---- Dataset

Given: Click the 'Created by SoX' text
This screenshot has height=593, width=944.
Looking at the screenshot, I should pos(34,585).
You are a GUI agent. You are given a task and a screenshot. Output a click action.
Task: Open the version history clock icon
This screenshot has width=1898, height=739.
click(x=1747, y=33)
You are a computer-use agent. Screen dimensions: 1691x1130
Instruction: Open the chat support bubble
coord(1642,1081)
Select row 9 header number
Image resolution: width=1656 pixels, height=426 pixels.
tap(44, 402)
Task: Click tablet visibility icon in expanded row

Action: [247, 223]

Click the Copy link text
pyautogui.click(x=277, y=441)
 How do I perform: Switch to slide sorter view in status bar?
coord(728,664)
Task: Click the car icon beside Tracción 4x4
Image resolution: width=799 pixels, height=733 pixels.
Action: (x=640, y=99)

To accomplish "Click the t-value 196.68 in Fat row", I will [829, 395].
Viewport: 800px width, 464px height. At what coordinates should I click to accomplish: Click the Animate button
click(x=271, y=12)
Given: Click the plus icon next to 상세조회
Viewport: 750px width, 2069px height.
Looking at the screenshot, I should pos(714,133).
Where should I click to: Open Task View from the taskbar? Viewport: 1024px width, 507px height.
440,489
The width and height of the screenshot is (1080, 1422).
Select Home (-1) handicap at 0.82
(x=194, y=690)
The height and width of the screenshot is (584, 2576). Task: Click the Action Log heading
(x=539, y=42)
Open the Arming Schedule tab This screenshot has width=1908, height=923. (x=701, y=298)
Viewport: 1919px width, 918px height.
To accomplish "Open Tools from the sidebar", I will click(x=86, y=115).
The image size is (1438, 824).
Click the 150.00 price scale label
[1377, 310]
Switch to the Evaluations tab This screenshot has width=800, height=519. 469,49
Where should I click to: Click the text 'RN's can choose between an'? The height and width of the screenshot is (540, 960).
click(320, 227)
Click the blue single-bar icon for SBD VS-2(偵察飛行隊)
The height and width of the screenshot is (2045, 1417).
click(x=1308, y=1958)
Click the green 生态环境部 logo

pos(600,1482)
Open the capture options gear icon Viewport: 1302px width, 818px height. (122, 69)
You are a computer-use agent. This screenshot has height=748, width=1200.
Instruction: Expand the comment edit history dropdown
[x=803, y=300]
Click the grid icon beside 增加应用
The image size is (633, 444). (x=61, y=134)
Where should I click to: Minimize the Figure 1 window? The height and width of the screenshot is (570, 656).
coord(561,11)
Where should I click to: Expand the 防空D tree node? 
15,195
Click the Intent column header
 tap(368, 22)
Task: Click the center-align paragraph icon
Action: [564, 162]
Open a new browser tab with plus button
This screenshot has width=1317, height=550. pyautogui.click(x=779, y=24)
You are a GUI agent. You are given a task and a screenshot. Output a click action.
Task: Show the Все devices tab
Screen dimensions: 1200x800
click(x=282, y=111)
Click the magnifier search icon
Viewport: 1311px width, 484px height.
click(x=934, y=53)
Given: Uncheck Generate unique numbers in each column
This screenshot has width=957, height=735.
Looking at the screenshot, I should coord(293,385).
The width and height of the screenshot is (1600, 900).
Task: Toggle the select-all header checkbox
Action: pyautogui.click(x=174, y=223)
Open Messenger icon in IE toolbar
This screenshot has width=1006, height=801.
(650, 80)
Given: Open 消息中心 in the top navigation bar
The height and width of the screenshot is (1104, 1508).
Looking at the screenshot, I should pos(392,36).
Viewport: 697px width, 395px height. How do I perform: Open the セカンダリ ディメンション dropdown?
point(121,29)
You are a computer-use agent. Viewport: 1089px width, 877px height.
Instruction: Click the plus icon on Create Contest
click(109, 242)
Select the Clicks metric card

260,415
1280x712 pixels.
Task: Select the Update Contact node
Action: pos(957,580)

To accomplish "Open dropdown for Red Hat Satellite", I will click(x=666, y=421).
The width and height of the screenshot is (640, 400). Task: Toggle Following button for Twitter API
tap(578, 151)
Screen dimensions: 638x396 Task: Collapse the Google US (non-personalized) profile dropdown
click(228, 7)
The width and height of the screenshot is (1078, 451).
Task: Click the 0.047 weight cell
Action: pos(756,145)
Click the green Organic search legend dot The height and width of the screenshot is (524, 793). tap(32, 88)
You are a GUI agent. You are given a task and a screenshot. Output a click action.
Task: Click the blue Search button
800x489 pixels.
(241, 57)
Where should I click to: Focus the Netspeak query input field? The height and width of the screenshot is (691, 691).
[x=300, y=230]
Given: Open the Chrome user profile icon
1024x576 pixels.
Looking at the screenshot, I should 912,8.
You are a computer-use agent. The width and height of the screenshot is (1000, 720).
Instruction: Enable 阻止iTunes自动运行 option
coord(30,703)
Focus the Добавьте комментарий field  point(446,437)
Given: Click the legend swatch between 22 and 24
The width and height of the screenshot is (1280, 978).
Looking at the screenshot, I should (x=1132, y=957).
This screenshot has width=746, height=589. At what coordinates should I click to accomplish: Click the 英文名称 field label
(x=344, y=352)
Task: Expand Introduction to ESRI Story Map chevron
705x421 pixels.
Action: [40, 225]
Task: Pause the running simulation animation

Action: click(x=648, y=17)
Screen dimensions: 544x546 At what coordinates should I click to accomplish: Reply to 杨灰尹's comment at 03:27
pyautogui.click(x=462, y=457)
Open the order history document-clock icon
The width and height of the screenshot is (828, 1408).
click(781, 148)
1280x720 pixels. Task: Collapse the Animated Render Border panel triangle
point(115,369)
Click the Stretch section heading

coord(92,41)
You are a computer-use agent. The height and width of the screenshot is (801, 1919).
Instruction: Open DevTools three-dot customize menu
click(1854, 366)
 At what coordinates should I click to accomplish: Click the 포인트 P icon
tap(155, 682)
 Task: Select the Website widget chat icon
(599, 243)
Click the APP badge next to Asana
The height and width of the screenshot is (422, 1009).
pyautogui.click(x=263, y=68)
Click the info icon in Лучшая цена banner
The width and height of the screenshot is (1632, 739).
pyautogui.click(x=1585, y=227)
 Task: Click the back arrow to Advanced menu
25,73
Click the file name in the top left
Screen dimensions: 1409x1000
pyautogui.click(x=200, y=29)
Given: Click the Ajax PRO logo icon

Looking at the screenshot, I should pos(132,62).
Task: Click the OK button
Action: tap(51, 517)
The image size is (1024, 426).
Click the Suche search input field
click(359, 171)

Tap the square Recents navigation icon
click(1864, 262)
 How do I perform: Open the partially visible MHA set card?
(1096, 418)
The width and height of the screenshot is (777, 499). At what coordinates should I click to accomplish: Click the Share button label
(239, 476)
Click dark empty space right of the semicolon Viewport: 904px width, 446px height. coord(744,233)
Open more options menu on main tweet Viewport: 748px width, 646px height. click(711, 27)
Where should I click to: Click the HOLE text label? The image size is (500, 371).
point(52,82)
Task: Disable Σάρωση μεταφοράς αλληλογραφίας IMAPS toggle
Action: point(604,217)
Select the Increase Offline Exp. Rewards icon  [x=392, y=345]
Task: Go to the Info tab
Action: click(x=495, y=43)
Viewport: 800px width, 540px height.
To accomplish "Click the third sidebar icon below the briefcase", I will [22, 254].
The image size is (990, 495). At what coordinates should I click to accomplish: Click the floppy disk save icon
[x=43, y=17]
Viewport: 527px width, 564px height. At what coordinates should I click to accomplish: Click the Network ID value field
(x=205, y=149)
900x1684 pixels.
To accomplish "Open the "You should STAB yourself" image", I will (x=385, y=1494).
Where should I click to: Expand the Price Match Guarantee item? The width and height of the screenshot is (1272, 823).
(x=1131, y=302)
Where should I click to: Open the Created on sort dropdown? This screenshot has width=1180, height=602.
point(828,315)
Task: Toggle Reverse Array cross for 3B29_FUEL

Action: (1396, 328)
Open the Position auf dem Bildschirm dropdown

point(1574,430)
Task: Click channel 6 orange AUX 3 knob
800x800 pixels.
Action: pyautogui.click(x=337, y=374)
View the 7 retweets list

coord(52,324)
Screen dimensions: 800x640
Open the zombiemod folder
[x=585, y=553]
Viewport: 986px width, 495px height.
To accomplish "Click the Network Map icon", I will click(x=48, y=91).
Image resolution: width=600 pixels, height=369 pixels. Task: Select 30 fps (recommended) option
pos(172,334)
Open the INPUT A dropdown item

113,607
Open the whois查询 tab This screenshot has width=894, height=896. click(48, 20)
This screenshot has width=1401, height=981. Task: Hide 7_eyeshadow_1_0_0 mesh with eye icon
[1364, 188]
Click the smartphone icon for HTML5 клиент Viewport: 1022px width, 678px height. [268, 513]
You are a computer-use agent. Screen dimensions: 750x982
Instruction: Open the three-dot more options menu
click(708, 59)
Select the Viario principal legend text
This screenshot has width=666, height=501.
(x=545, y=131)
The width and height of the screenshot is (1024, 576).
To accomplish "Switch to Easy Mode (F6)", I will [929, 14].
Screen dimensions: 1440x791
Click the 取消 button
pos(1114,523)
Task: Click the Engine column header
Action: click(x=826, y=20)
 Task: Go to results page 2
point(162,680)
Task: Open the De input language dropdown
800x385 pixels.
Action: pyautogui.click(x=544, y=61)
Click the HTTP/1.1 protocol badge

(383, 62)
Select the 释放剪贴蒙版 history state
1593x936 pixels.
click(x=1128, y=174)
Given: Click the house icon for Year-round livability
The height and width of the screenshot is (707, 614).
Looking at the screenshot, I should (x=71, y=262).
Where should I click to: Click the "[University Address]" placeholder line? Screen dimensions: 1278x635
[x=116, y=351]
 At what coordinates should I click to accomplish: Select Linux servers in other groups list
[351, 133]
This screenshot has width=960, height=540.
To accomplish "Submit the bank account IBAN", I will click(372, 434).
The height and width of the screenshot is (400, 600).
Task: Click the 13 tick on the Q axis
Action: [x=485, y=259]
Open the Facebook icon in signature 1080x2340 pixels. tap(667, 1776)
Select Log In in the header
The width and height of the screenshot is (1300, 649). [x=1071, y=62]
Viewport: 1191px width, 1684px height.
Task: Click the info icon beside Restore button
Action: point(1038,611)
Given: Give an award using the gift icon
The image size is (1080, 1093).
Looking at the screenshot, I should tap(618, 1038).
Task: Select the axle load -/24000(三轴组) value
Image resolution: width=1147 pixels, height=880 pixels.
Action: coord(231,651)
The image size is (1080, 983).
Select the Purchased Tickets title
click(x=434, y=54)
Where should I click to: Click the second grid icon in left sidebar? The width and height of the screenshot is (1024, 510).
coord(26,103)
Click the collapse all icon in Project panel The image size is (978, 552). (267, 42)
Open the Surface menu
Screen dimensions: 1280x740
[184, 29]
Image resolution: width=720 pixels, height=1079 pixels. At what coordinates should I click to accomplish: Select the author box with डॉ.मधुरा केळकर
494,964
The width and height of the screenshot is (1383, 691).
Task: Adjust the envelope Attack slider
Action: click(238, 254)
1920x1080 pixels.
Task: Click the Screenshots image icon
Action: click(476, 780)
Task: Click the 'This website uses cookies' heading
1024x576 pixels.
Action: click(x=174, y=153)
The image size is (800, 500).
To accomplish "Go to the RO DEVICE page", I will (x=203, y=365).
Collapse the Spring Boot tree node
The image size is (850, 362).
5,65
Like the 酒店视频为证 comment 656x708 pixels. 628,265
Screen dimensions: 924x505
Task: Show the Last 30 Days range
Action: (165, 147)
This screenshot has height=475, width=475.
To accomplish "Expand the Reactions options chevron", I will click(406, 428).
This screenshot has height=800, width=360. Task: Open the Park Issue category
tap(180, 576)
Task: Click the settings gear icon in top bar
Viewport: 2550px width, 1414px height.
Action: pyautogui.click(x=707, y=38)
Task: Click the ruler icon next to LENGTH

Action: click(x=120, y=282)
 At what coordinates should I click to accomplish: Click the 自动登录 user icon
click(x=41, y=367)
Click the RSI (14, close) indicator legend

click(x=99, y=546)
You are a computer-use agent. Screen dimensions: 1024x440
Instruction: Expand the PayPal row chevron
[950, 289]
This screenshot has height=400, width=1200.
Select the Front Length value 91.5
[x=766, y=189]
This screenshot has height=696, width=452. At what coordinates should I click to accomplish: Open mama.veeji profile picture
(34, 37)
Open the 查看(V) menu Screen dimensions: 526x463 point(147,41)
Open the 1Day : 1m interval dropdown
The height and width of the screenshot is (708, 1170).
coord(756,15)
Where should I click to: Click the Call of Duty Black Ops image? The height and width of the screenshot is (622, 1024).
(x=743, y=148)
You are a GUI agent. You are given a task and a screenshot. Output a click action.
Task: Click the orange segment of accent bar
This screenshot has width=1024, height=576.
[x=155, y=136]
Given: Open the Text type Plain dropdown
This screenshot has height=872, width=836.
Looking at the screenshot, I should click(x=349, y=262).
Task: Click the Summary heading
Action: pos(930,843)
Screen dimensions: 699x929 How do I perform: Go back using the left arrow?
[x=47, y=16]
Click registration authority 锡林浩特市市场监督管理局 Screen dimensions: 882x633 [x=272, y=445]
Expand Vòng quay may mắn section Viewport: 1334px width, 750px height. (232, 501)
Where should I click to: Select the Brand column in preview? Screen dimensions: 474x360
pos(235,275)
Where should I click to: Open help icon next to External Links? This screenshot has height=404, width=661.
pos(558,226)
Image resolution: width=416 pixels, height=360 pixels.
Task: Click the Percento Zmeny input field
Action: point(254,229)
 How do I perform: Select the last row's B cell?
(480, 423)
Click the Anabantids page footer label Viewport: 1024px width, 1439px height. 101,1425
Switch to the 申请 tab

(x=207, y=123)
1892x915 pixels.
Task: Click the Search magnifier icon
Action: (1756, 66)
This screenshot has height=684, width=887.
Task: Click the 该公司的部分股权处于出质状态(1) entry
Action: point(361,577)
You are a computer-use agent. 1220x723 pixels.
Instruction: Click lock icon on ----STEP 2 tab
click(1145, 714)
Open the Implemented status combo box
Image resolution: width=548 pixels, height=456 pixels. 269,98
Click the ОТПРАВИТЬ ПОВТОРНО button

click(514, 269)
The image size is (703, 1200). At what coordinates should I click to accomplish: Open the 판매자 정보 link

--------

* _What to produce_
Copy out, from the listing above, every line that contains the word "orange".

* _Written response_
Task: Click channel 6 orange AUX 3 knob
Task: Click the orange segment of accent bar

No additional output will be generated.